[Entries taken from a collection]
━━━━━━━━━━━━━━━━

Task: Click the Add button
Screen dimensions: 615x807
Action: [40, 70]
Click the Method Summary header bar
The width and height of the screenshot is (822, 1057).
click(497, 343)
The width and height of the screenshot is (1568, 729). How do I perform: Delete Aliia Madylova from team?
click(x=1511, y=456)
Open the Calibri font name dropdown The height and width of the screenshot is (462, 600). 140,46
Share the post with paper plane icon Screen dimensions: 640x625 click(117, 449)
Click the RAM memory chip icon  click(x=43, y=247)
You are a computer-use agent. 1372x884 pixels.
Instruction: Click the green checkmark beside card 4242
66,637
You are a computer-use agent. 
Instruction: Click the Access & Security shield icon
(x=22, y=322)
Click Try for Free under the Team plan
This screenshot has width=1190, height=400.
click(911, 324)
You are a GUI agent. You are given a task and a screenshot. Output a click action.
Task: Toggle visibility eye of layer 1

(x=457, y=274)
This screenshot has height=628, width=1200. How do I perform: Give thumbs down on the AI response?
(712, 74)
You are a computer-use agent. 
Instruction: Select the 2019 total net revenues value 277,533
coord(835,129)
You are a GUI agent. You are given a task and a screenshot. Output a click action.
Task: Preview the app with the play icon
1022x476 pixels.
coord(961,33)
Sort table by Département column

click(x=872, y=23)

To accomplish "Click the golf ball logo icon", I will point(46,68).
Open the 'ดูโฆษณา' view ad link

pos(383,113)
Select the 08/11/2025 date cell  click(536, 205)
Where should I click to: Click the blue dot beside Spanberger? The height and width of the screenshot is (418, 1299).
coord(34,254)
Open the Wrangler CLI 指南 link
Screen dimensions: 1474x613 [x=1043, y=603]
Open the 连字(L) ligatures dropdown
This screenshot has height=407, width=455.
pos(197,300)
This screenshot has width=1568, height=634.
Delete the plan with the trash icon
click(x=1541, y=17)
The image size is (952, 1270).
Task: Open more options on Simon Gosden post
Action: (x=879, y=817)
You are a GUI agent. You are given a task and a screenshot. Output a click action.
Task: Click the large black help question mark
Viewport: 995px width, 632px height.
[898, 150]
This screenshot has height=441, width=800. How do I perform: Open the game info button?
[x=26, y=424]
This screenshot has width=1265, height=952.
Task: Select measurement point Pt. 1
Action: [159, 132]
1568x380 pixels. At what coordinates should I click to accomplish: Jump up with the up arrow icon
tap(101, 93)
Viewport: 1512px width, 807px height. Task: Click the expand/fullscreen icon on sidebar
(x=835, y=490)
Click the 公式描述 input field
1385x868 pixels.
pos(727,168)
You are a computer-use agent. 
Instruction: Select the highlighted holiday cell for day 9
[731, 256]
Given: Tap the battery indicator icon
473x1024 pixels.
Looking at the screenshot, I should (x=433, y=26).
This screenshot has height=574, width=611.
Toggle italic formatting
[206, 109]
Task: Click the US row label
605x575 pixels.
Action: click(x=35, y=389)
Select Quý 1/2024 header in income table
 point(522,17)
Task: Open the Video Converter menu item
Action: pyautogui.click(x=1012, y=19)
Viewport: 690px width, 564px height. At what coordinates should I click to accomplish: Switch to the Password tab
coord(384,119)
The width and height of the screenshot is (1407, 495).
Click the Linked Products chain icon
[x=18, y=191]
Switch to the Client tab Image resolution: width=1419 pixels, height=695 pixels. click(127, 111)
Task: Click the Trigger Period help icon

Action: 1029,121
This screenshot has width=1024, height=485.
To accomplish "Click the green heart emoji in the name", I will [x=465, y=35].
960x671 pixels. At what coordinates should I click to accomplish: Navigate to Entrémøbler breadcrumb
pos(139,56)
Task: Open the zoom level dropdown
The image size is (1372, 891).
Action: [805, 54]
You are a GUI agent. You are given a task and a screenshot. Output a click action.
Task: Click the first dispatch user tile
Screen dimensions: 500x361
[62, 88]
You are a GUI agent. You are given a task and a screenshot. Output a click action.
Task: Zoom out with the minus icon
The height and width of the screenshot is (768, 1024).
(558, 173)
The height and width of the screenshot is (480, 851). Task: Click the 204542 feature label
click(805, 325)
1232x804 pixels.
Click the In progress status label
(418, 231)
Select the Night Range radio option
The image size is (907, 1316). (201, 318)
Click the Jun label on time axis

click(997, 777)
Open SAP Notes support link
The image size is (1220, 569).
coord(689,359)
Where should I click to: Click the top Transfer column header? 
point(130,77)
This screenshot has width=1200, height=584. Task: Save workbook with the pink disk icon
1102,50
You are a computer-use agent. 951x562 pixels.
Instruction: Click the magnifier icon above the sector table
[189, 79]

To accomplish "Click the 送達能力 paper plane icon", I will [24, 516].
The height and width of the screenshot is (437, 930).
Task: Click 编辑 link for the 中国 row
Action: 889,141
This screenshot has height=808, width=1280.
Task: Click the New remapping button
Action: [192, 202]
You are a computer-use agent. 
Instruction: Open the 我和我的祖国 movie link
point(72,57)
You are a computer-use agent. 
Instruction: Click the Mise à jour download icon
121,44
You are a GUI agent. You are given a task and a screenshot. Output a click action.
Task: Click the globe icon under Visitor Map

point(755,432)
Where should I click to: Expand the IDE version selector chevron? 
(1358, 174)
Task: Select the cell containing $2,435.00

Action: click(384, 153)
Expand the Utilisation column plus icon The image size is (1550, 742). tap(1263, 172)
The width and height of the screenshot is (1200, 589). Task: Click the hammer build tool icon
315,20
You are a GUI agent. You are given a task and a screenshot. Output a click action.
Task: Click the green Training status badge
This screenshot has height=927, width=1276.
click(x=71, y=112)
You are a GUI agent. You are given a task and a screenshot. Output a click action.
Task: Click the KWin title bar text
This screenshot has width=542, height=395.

━━━━━━━━━━━━━━━━

[Exercise details] Set down each entry exactly as it appears above.

[Exercise answer]
Task: Click the Add button
Screen dimensions: 615x807
Action: [40, 70]
Click the Method Summary header bar
The width and height of the screenshot is (822, 1057).
click(497, 343)
The width and height of the screenshot is (1568, 729). How do I perform: Delete Aliia Madylova from team?
click(x=1511, y=456)
Open the Calibri font name dropdown The height and width of the screenshot is (462, 600). 140,46
Share the post with paper plane icon Screen dimensions: 640x625 click(117, 449)
Click the RAM memory chip icon  click(x=43, y=247)
You are a computer-use agent. 1372x884 pixels.
Instruction: Click the green checkmark beside card 4242
66,637
You are a computer-use agent. 
Instruction: Click the Access & Security shield icon
(x=22, y=322)
Click Try for Free under the Team plan
This screenshot has width=1190, height=400.
click(911, 324)
You are a GUI agent. You are given a task and a screenshot. Output a click action.
Task: Toggle visibility eye of layer 1

(x=457, y=274)
This screenshot has height=628, width=1200. How do I perform: Give thumbs down on the AI response?
(712, 74)
You are a computer-use agent. 
Instruction: Select the 2019 total net revenues value 277,533
coord(835,129)
You are a GUI agent. You are given a task and a screenshot. Output a click action.
Task: Preview the app with the play icon
1022x476 pixels.
coord(961,33)
Sort table by Département column

click(x=872, y=23)

To accomplish "Click the golf ball logo icon", I will point(46,68).
Open the 'ดูโฆษณา' view ad link

pos(383,113)
Select the 08/11/2025 date cell  click(536, 205)
Where should I click to: Click the blue dot beside Spanberger? The height and width of the screenshot is (418, 1299).
coord(34,254)
Open the Wrangler CLI 指南 link
Screen dimensions: 1474x613 [x=1043, y=603]
Open the 连字(L) ligatures dropdown
This screenshot has height=407, width=455.
pos(197,300)
This screenshot has width=1568, height=634.
Delete the plan with the trash icon
click(x=1541, y=17)
The image size is (952, 1270).
Task: Open more options on Simon Gosden post
Action: (x=879, y=817)
You are a GUI agent. You are given a task and a screenshot. Output a click action.
Task: Click the large black help question mark
Viewport: 995px width, 632px height.
[898, 150]
This screenshot has height=441, width=800. How do I perform: Open the game info button?
[x=26, y=424]
This screenshot has width=1265, height=952.
Task: Select measurement point Pt. 1
Action: [159, 132]
1568x380 pixels. At what coordinates should I click to accomplish: Jump up with the up arrow icon
tap(101, 93)
Viewport: 1512px width, 807px height. Task: Click the expand/fullscreen icon on sidebar
(x=835, y=490)
Click the 公式描述 input field
1385x868 pixels.
pos(727,168)
You are a computer-use agent. 
Instruction: Select the highlighted holiday cell for day 9
[731, 256]
Given: Tap the battery indicator icon
473x1024 pixels.
Looking at the screenshot, I should (x=433, y=26).
This screenshot has height=574, width=611.
Toggle italic formatting
[206, 109]
Task: Click the US row label
605x575 pixels.
Action: click(x=35, y=389)
Select Quý 1/2024 header in income table
 point(522,17)
Task: Open the Video Converter menu item
Action: pyautogui.click(x=1012, y=19)
Viewport: 690px width, 564px height. At what coordinates should I click to accomplish: Switch to the Password tab
coord(384,119)
The width and height of the screenshot is (1407, 495).
Click the Linked Products chain icon
[x=18, y=191]
Switch to the Client tab Image resolution: width=1419 pixels, height=695 pixels. click(127, 111)
Task: Click the Trigger Period help icon

Action: 1029,121
This screenshot has width=1024, height=485.
To accomplish "Click the green heart emoji in the name", I will [x=465, y=35].
960x671 pixels. At what coordinates should I click to accomplish: Navigate to Entrémøbler breadcrumb
pos(139,56)
Task: Open the zoom level dropdown
The image size is (1372, 891).
Action: [805, 54]
You are a GUI agent. You are given a task and a screenshot. Output a click action.
Task: Click the first dispatch user tile
Screen dimensions: 500x361
[62, 88]
You are a GUI agent. You are given a task and a screenshot. Output a click action.
Task: Zoom out with the minus icon
The height and width of the screenshot is (768, 1024).
(558, 173)
The height and width of the screenshot is (480, 851). Task: Click the 204542 feature label
click(805, 325)
1232x804 pixels.
Click the In progress status label
(418, 231)
Select the Night Range radio option
The image size is (907, 1316). (201, 318)
Click the Jun label on time axis

click(997, 777)
Open SAP Notes support link
The image size is (1220, 569).
coord(689,359)
Where should I click to: Click the top Transfer column header? 
point(130,77)
This screenshot has width=1200, height=584. Task: Save workbook with the pink disk icon
1102,50
You are a computer-use agent. 951x562 pixels.
Instruction: Click the magnifier icon above the sector table
[189, 79]

To accomplish "Click the 送達能力 paper plane icon", I will [24, 516].
The height and width of the screenshot is (437, 930).
Task: Click 编辑 link for the 中国 row
Action: 889,141
This screenshot has height=808, width=1280.
Task: Click the New remapping button
Action: [192, 202]
You are a computer-use agent. 
Instruction: Open the 我和我的祖国 movie link
point(72,57)
You are a computer-use agent. 
Instruction: Click the Mise à jour download icon
121,44
You are a GUI agent. You are given a task and a screenshot. Output a click action.
Task: Click the globe icon under Visitor Map

point(755,432)
Where should I click to: Expand the IDE version selector chevron? 
(1358, 174)
Task: Select the cell containing $2,435.00

Action: click(384, 153)
Expand the Utilisation column plus icon The image size is (1550, 742). tap(1263, 172)
The width and height of the screenshot is (1200, 589). Task: Click the hammer build tool icon
315,20
You are a GUI agent. You are given a task and a screenshot. Output a click action.
Task: Click the green Training status badge
This screenshot has height=927, width=1276.
click(x=71, y=112)
You are a GUI agent. You are given a task and a screenshot. Output a click action.
Task: Click the KWin title bar text
This screenshot has width=542, height=395.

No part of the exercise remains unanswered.